▶ DATA RECORDS
----
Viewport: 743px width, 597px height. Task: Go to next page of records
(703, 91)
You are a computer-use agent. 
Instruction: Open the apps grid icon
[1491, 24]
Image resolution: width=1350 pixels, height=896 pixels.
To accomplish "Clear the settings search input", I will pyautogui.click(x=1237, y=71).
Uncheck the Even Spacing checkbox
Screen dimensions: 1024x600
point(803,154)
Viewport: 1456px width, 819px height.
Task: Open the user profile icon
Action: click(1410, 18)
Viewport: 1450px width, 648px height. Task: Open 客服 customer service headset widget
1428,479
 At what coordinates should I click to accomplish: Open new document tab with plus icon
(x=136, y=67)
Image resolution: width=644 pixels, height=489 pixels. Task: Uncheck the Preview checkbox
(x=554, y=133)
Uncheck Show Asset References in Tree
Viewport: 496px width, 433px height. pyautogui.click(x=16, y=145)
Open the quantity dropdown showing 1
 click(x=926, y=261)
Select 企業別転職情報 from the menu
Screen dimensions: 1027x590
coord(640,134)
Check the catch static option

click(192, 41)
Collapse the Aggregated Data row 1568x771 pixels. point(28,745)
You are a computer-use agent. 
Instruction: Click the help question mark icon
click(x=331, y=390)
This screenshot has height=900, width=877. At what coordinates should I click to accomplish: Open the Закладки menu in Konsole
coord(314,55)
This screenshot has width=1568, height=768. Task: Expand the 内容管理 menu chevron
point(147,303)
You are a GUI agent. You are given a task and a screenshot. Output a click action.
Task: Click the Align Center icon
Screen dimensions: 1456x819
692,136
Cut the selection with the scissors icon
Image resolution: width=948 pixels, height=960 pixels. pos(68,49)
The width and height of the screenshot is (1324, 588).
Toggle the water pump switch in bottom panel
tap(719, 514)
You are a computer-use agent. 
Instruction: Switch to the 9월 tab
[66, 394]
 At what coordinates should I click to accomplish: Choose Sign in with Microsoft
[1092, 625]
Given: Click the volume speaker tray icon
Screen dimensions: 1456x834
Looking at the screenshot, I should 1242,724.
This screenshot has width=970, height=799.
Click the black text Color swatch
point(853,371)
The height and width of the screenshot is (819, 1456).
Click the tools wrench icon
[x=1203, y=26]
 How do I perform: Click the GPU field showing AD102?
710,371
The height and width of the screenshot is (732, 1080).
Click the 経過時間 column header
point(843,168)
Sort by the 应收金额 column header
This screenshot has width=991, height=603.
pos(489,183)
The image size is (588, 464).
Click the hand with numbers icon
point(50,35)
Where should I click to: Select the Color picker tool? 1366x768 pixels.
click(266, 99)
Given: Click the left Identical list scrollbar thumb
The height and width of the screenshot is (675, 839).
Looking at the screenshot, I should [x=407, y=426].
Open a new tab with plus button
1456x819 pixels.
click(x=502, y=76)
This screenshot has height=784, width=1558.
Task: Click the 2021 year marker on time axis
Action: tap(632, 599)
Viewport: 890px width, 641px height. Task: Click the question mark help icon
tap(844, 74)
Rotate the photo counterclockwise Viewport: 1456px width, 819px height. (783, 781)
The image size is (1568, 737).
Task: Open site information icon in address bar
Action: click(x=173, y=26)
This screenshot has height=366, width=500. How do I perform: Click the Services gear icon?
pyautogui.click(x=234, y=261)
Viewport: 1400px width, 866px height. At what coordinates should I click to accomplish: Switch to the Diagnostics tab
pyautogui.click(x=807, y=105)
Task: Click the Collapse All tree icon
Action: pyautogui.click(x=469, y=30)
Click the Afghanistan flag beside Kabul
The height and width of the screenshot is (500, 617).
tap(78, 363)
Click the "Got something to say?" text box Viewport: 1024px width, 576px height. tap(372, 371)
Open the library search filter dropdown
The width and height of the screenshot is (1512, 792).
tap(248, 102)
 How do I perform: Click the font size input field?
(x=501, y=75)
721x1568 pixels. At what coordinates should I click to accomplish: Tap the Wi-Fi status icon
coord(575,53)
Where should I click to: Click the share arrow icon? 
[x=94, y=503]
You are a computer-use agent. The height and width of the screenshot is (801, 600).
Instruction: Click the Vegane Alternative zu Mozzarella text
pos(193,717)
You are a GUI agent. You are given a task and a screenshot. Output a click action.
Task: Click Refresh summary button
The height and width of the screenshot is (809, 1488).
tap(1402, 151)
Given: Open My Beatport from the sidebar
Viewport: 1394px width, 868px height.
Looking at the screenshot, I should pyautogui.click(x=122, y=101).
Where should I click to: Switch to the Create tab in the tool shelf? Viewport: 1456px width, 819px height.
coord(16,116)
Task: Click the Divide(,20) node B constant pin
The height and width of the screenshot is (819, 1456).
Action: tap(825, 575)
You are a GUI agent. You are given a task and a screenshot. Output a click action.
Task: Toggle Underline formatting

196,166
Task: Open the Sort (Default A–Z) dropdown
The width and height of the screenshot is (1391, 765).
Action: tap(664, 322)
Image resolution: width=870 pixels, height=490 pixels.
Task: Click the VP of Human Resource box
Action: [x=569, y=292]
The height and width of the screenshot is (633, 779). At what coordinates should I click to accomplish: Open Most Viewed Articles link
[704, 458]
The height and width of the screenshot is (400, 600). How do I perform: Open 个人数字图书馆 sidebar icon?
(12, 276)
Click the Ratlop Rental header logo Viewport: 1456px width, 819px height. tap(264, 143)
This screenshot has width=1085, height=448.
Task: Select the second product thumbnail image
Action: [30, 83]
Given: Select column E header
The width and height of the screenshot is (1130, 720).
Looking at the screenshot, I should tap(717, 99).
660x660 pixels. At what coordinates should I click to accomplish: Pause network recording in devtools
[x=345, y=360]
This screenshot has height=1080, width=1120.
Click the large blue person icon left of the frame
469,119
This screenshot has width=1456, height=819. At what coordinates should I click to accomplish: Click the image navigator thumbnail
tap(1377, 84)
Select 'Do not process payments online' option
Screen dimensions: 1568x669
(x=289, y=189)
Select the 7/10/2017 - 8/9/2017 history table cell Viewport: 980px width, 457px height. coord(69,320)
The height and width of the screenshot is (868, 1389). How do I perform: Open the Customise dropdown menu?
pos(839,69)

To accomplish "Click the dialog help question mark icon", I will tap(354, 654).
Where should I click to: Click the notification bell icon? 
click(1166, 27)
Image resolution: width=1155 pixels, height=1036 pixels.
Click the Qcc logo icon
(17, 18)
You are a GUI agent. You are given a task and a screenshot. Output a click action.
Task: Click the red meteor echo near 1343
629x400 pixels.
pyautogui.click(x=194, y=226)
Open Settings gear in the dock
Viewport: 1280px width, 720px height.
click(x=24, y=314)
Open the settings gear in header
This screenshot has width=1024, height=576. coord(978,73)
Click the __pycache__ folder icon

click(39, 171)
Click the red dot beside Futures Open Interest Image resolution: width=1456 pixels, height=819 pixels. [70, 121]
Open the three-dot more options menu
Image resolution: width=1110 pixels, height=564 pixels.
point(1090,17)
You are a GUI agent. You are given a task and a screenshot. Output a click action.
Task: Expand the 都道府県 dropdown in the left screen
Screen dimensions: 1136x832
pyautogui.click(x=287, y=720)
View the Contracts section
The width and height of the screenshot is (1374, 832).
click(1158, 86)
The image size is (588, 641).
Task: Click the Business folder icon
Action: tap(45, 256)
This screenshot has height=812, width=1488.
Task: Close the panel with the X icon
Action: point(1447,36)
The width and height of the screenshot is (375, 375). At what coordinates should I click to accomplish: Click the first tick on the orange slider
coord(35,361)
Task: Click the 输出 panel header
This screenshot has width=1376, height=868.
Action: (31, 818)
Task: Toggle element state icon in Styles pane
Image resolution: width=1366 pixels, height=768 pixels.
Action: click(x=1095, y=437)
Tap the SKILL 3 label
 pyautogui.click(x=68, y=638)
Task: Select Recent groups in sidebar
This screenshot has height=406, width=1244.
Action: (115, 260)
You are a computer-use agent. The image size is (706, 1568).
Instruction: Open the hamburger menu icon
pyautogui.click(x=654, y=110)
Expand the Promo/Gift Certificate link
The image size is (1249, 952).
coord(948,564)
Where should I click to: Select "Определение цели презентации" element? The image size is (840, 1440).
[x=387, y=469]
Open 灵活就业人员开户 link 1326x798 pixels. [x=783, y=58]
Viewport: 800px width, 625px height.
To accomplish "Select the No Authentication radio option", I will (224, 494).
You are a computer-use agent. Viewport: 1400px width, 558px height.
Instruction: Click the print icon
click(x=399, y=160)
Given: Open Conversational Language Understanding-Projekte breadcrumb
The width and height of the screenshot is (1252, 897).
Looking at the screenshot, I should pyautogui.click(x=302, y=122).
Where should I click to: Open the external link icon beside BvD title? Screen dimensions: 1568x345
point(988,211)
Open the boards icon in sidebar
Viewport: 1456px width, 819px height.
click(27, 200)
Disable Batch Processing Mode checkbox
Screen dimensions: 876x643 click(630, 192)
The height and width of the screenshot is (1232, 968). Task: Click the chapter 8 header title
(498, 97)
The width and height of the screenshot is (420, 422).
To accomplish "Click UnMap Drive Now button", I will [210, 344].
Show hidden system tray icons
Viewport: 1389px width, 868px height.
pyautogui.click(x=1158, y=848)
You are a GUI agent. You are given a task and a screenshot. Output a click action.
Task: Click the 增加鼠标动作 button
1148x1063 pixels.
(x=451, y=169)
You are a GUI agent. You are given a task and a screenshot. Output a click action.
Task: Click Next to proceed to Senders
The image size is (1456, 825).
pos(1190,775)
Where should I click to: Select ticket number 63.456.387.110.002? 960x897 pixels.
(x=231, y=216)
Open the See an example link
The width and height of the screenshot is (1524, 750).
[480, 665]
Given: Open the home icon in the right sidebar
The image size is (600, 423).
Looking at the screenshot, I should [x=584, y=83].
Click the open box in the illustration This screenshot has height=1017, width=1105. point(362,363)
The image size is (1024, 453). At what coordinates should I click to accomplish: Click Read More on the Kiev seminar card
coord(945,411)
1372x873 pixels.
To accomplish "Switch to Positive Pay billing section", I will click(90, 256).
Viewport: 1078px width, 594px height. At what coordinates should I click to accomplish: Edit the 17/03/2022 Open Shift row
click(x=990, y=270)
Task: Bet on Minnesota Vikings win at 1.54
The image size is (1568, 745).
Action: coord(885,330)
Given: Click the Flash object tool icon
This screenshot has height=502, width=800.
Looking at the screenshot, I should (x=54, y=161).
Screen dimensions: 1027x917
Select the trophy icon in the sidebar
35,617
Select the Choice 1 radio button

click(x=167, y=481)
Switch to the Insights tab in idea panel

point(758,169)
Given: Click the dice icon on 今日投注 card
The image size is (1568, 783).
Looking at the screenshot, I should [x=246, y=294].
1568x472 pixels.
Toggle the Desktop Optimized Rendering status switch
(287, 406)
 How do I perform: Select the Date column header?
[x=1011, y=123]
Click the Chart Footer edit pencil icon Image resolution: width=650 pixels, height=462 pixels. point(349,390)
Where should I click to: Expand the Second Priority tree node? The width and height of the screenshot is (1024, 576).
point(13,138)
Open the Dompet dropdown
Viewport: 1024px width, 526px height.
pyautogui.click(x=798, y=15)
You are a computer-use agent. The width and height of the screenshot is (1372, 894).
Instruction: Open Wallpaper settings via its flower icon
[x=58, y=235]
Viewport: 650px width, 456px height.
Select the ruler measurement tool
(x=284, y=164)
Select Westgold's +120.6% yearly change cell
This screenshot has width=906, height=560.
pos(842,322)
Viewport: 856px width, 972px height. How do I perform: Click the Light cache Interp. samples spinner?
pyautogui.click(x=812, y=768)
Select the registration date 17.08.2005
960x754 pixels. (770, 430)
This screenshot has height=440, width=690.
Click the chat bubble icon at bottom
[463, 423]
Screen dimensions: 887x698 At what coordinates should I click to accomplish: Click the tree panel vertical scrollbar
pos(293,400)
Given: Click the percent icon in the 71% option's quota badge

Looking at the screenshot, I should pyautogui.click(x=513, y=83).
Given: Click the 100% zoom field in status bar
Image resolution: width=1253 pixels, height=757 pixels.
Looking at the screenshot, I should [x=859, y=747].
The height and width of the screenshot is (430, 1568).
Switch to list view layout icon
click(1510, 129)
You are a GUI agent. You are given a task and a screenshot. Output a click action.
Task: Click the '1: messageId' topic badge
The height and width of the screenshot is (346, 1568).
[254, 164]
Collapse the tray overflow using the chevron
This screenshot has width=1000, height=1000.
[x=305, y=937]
----
Could you copy out the items from the line containing "The width and height of the screenshot is (420, 422)." through the line containing "will click(90, 256)." without any changes?

The width and height of the screenshot is (420, 422).
To accomplish "Click UnMap Drive Now button", I will [210, 344].
Show hidden system tray icons
Viewport: 1389px width, 868px height.
pyautogui.click(x=1158, y=848)
You are a GUI agent. You are given a task and a screenshot. Output a click action.
Task: Click the 增加鼠标动作 button
1148x1063 pixels.
(x=451, y=169)
You are a GUI agent. You are given a task and a screenshot. Output a click action.
Task: Click Next to proceed to Senders
The image size is (1456, 825).
pos(1190,775)
Where should I click to: Select ticket number 63.456.387.110.002? 960x897 pixels.
(x=231, y=216)
Open the See an example link
The width and height of the screenshot is (1524, 750).
[480, 665]
Given: Open the home icon in the right sidebar
The image size is (600, 423).
Looking at the screenshot, I should [x=584, y=83].
Click the open box in the illustration This screenshot has height=1017, width=1105. point(362,363)
The image size is (1024, 453). At what coordinates should I click to accomplish: Click Read More on the Kiev seminar card
coord(945,411)
1372x873 pixels.
To accomplish "Switch to Positive Pay billing section", I will click(90, 256).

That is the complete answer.